WHAT IS REQUIRED: Can you give all the records again without altering a single character?

[Stored data entries]
___

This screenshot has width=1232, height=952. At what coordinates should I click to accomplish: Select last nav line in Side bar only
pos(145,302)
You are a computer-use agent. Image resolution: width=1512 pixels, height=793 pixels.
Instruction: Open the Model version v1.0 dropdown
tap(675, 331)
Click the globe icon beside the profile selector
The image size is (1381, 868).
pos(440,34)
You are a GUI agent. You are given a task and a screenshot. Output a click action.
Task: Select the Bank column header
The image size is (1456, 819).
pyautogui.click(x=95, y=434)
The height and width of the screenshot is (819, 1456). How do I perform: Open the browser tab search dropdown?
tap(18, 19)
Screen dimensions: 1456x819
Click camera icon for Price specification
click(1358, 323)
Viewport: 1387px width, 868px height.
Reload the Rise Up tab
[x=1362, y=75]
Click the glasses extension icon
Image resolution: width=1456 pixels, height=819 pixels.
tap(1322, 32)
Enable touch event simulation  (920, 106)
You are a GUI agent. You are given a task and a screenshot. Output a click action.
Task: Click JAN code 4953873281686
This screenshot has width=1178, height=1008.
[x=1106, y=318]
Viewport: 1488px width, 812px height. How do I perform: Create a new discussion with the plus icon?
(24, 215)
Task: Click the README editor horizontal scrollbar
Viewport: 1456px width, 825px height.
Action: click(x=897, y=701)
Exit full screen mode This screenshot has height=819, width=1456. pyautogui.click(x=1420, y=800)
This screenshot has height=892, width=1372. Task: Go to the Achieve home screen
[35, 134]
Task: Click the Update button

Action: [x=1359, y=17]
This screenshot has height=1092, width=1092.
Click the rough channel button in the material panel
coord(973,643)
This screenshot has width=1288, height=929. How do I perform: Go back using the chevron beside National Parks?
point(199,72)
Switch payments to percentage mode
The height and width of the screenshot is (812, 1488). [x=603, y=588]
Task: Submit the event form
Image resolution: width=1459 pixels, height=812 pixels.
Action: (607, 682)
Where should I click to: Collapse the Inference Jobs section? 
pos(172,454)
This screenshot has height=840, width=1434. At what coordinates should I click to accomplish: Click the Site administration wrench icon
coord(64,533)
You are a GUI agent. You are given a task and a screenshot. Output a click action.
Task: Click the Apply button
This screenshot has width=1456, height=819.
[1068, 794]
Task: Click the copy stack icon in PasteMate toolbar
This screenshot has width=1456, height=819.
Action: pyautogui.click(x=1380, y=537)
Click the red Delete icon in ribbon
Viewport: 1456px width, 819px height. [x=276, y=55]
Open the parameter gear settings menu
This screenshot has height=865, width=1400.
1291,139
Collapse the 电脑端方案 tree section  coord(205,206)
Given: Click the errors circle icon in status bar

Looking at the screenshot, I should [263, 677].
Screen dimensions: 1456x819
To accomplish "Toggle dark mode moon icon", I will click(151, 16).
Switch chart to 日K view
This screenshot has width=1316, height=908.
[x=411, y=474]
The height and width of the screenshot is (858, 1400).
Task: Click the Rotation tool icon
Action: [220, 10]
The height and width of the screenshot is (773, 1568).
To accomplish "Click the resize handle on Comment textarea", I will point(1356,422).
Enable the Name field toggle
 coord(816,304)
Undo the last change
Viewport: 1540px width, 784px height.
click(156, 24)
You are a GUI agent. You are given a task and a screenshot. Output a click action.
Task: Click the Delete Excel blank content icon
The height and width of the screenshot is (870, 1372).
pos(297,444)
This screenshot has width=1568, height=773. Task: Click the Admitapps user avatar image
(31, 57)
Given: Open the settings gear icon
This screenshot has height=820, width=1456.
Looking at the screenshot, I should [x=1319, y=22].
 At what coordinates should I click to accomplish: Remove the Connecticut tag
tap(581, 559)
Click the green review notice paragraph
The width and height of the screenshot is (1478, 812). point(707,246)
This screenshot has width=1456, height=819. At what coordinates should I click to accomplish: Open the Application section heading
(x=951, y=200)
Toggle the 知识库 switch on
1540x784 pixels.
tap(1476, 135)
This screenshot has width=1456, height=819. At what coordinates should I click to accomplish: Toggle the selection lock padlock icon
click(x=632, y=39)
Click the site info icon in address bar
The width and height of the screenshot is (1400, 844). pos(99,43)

___

OUTPUT BELOW:
This screenshot has width=1232, height=952. At what coordinates should I click to accomplish: Select last nav line in Side bar only
pos(145,302)
You are a computer-use agent. Image resolution: width=1512 pixels, height=793 pixels.
Instruction: Open the Model version v1.0 dropdown
tap(675, 331)
Click the globe icon beside the profile selector
The image size is (1381, 868).
pos(440,34)
You are a GUI agent. You are given a task and a screenshot. Output a click action.
Task: Select the Bank column header
The image size is (1456, 819).
pyautogui.click(x=95, y=434)
The height and width of the screenshot is (819, 1456). How do I perform: Open the browser tab search dropdown?
tap(18, 19)
Screen dimensions: 1456x819
Click camera icon for Price specification
click(1358, 323)
Viewport: 1387px width, 868px height.
Reload the Rise Up tab
[x=1362, y=75]
Click the glasses extension icon
Image resolution: width=1456 pixels, height=819 pixels.
tap(1322, 32)
Enable touch event simulation  (920, 106)
You are a GUI agent. You are given a task and a screenshot. Output a click action.
Task: Click JAN code 4953873281686
This screenshot has width=1178, height=1008.
[x=1106, y=318]
Viewport: 1488px width, 812px height. How do I perform: Create a new discussion with the plus icon?
(24, 215)
Task: Click the README editor horizontal scrollbar
Viewport: 1456px width, 825px height.
Action: click(x=897, y=701)
Exit full screen mode This screenshot has height=819, width=1456. pyautogui.click(x=1420, y=800)
This screenshot has height=892, width=1372. Task: Go to the Achieve home screen
[35, 134]
Task: Click the Update button

Action: [x=1359, y=17]
This screenshot has height=1092, width=1092.
Click the rough channel button in the material panel
coord(973,643)
This screenshot has width=1288, height=929. How do I perform: Go back using the chevron beside National Parks?
point(199,72)
Switch payments to percentage mode
The height and width of the screenshot is (812, 1488). [x=603, y=588]
Task: Submit the event form
Image resolution: width=1459 pixels, height=812 pixels.
Action: (607, 682)
Where should I click to: Collapse the Inference Jobs section? 
pos(172,454)
This screenshot has height=840, width=1434. At what coordinates should I click to accomplish: Click the Site administration wrench icon
coord(64,533)
You are a GUI agent. You are given a task and a screenshot. Output a click action.
Task: Click the Apply button
This screenshot has width=1456, height=819.
[1068, 794]
Task: Click the copy stack icon in PasteMate toolbar
This screenshot has width=1456, height=819.
Action: pyautogui.click(x=1380, y=537)
Click the red Delete icon in ribbon
Viewport: 1456px width, 819px height. [x=276, y=55]
Open the parameter gear settings menu
This screenshot has height=865, width=1400.
1291,139
Collapse the 电脑端方案 tree section  coord(205,206)
Given: Click the errors circle icon in status bar

Looking at the screenshot, I should [263, 677].
Screen dimensions: 1456x819
To accomplish "Toggle dark mode moon icon", I will click(151, 16).
Switch chart to 日K view
This screenshot has width=1316, height=908.
[x=411, y=474]
The height and width of the screenshot is (858, 1400).
Task: Click the Rotation tool icon
Action: [220, 10]
The height and width of the screenshot is (773, 1568).
To accomplish "Click the resize handle on Comment textarea", I will point(1356,422).
Enable the Name field toggle
 coord(816,304)
Undo the last change
Viewport: 1540px width, 784px height.
click(156, 24)
You are a GUI agent. You are given a task and a screenshot. Output a click action.
Task: Click the Delete Excel blank content icon
The height and width of the screenshot is (870, 1372).
pos(297,444)
This screenshot has width=1568, height=773. Task: Click the Admitapps user avatar image
(31, 57)
Given: Open the settings gear icon
This screenshot has height=820, width=1456.
Looking at the screenshot, I should [x=1319, y=22].
 At what coordinates should I click to accomplish: Remove the Connecticut tag
tap(581, 559)
Click the green review notice paragraph
The width and height of the screenshot is (1478, 812). point(707,246)
This screenshot has width=1456, height=819. At what coordinates should I click to accomplish: Open the Application section heading
(x=951, y=200)
Toggle the 知识库 switch on
1540x784 pixels.
tap(1476, 135)
This screenshot has width=1456, height=819. At what coordinates should I click to accomplish: Toggle the selection lock padlock icon
click(x=632, y=39)
Click the site info icon in address bar
The width and height of the screenshot is (1400, 844). pos(99,43)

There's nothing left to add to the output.